China is expected to continue its Tasman ‘wedge tactic’ despite Scott Morrison and Jacinda Ardern’s effort to present unity in their dealings with Xi Jinping’s prickly regime.

Scott Morrison and New Zealand Prime Minister Jacinda Ardern in Queenstown on Monday. Picture: AFP
Scott Morrison and New Zealand Prime Minister Jacinda Ardern in Queenstown on Monday. Picture: AFP

China is expected to continue its “wedge tactic”, despite Scott Morrison and Jacinda Ardern’s effort to present Tasman unity in their dealings with Xi Jinping’s prickly regime.

Beijing lashed out at the two prime ministers for making ­“irresponsible remarks” after they outlined their broad alignment on China policy at a leaders’ meeting in Queenstown.

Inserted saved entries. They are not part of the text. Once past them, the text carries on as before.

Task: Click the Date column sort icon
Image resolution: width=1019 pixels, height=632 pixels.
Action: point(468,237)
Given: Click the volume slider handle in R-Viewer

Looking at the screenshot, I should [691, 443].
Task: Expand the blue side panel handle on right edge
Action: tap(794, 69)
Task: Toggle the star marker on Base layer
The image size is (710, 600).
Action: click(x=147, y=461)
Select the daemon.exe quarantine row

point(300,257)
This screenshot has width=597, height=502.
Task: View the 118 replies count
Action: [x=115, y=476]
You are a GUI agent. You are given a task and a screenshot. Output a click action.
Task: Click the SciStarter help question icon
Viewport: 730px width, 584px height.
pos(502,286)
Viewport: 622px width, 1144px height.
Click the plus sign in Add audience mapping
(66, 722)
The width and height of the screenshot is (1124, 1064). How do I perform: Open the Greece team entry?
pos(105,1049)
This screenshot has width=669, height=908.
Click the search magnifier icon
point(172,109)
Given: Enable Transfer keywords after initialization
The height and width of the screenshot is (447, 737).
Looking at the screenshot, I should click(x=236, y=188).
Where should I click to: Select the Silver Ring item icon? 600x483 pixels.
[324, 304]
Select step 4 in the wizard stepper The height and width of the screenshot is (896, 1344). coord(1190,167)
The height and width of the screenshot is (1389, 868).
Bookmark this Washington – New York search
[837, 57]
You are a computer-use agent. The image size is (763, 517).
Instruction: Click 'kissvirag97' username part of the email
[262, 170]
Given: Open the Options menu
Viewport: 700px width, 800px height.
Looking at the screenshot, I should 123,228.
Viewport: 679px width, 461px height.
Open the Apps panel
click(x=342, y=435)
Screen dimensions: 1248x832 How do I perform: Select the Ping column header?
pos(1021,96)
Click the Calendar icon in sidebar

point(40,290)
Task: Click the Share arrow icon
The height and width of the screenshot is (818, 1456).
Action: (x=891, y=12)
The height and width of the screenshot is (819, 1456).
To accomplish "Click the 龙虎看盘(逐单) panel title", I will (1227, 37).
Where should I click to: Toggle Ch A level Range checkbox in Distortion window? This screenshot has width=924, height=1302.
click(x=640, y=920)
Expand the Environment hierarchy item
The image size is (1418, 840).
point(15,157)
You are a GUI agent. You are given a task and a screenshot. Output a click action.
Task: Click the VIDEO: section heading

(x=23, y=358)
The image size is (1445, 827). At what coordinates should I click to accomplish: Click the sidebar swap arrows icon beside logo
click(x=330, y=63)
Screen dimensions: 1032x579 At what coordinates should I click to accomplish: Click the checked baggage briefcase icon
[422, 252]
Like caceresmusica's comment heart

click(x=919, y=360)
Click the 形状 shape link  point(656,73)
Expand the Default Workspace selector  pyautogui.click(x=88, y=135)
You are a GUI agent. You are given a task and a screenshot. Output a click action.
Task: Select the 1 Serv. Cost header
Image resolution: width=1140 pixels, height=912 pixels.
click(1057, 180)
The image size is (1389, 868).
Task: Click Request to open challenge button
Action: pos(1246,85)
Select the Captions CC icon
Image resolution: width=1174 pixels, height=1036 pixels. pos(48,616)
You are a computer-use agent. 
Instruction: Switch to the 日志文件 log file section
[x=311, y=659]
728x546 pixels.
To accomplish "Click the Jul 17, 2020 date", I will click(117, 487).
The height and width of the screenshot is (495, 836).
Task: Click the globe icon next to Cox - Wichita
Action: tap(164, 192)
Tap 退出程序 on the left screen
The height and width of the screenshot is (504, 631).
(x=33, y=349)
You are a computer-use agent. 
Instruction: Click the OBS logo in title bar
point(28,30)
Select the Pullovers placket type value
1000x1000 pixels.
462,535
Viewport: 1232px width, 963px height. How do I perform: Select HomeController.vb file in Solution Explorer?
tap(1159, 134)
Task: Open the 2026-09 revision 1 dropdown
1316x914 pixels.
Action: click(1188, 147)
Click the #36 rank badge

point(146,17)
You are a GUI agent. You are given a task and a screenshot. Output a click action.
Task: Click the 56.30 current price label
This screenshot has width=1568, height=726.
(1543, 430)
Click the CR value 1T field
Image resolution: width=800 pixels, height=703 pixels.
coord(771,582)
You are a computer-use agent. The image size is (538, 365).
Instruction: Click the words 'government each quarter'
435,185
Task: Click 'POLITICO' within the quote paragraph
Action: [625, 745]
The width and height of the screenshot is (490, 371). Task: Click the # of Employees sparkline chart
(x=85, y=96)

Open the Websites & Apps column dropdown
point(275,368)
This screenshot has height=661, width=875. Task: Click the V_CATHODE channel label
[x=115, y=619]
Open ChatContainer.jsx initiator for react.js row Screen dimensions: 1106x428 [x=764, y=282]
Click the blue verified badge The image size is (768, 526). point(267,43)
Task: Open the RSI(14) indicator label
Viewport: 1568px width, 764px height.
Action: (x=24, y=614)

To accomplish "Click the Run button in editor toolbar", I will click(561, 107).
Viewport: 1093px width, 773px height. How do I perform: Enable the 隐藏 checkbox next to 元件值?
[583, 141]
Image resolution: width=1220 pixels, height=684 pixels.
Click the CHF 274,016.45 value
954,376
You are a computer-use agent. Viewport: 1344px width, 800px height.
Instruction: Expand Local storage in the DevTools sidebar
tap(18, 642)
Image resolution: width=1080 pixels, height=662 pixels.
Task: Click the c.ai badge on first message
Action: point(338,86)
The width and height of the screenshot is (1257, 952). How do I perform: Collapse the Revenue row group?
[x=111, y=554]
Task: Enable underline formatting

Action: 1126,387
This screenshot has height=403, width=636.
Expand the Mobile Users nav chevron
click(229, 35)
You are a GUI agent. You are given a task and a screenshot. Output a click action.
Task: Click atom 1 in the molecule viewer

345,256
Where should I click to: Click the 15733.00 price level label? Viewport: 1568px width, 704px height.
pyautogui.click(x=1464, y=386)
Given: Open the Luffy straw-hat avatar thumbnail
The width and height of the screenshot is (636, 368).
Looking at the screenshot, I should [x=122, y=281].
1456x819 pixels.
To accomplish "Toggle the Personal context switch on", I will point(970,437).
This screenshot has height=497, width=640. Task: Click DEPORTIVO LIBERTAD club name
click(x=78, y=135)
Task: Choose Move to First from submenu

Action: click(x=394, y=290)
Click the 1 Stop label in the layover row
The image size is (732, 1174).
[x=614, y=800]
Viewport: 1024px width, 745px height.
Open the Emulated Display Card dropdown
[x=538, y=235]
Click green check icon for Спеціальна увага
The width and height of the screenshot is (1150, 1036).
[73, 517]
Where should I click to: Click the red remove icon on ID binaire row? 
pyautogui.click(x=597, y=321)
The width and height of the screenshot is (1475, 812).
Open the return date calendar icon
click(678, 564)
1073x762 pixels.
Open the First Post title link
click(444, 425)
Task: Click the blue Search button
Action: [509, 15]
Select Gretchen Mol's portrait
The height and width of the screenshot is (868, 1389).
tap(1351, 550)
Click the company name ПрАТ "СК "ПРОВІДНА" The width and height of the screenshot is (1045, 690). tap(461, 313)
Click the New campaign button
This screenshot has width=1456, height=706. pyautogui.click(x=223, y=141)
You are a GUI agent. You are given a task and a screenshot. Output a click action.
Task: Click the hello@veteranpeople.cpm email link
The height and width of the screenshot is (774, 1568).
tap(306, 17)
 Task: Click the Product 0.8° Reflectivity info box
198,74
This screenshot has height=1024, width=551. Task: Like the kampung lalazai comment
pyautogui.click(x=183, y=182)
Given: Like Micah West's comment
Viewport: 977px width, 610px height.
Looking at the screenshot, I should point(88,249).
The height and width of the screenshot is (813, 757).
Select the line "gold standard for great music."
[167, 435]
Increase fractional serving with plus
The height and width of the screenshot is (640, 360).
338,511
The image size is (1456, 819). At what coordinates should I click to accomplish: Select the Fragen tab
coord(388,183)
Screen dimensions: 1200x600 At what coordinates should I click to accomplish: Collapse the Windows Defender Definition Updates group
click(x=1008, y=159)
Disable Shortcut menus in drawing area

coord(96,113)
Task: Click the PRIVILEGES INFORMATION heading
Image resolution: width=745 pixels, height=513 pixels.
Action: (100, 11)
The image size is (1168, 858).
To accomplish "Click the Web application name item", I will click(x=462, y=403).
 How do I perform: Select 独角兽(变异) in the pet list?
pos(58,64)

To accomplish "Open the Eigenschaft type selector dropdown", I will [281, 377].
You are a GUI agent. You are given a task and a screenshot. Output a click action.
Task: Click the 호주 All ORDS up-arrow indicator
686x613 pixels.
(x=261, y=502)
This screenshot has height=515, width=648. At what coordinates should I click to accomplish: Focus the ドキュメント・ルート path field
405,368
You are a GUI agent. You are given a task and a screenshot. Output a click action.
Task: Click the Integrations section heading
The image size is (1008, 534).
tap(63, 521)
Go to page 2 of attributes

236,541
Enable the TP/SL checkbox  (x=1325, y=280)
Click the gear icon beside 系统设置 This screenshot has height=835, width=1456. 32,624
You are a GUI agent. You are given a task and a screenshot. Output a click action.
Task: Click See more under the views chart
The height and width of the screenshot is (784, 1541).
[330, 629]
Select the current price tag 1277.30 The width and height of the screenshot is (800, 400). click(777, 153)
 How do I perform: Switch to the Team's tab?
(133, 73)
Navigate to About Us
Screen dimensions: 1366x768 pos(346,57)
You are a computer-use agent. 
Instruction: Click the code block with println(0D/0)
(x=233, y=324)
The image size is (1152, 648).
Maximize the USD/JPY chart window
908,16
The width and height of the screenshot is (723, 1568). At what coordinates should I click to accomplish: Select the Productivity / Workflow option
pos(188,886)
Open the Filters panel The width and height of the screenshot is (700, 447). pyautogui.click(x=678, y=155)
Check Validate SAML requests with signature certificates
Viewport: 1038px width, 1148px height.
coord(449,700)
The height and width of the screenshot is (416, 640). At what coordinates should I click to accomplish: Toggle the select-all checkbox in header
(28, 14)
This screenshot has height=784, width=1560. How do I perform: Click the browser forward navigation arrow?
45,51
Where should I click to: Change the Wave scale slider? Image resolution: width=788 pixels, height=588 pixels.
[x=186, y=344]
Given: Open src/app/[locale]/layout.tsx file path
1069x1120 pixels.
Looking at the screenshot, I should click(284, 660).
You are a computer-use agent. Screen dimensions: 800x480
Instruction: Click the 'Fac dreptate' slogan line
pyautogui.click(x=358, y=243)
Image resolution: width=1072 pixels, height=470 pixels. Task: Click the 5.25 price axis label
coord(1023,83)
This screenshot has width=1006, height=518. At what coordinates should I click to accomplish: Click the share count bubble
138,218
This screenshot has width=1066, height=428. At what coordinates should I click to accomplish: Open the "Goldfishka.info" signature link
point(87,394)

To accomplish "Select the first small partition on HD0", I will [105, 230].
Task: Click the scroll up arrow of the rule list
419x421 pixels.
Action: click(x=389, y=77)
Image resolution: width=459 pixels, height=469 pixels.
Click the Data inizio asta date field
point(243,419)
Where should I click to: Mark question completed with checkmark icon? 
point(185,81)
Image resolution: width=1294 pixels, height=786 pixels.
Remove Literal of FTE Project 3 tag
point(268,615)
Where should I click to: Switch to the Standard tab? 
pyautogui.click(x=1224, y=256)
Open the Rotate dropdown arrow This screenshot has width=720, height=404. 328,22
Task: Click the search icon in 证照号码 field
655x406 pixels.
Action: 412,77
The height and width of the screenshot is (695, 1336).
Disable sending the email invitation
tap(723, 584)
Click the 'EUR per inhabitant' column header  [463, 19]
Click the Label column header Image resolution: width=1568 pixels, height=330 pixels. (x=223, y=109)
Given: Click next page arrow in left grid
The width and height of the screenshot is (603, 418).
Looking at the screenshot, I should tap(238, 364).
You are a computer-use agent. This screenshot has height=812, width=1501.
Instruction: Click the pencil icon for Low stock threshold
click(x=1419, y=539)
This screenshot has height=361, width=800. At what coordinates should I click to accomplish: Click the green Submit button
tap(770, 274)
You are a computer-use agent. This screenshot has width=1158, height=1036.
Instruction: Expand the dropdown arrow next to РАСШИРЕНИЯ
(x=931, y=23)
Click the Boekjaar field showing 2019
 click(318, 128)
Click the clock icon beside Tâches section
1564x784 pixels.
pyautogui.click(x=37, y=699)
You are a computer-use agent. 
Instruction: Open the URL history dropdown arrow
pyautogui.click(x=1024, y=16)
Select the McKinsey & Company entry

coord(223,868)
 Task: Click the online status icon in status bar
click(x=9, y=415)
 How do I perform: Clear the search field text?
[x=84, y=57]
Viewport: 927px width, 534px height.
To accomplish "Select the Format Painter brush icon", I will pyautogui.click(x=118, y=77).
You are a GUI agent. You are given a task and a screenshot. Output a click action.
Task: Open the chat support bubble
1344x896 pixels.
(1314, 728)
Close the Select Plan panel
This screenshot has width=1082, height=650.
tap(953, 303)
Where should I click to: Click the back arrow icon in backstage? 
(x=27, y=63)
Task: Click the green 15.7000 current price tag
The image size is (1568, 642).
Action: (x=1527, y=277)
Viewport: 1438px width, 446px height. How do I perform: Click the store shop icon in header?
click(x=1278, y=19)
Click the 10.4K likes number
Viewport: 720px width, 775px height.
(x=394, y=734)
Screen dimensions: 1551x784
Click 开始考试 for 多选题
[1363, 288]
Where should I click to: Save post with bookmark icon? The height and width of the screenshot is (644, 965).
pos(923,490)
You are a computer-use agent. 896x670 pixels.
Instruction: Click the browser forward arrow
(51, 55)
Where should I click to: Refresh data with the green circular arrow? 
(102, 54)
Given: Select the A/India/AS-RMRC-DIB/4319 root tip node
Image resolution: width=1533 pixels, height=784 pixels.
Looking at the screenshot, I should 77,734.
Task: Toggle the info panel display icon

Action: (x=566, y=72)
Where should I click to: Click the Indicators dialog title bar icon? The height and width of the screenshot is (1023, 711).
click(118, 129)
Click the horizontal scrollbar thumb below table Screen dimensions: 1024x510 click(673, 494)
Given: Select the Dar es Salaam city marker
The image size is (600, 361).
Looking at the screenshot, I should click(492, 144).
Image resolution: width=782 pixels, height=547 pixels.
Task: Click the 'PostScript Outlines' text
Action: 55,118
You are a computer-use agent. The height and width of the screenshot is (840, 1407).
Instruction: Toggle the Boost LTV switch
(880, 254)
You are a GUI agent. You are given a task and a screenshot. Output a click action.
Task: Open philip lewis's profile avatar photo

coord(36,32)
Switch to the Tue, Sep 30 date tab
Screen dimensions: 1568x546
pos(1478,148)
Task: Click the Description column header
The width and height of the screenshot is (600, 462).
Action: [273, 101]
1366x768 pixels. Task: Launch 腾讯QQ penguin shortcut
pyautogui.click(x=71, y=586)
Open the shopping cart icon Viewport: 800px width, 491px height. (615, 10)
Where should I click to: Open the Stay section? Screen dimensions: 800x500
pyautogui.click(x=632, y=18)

“China firmly opposes this,” said foreign ministry spokesman Wang Wenbin in Beijing’s first official response, after scolding the pair for their comments on Hong Kong, Xinjian and the South China Sea.

The Chinese foreign ministry spokesman also warned Ms Ardern and Mr Morrison about “targeting or damaging the interests of third parties” and “forming enclosed small cliques with ideology as the yardstick”.

Chinese Foreign Ministry spokesman Wang Wenbin. Picture: AFP
Chinese Foreign Ministry spokesman Wang Wenbin. Picture: AFP

The annual Australia-New Zealand prime ministers’ meeting followed months of media debate about how the two countries were handling their relations with the rising power.

Speaking after the meeting, the two leaders pushed back on reports of a split on China policy.

“At no point in our discussions did I detect any difference in our relative positions on the importance of maintaining a very strong and principled perspective on issues around trade, around human rights,” said Ms Ardern.

Mr Morrison said while there were “those far from here who would seek to divide us … they will not succeed.”

Foreign policy experts on both sides of the Tasman said many of the differences on China had been exaggerated.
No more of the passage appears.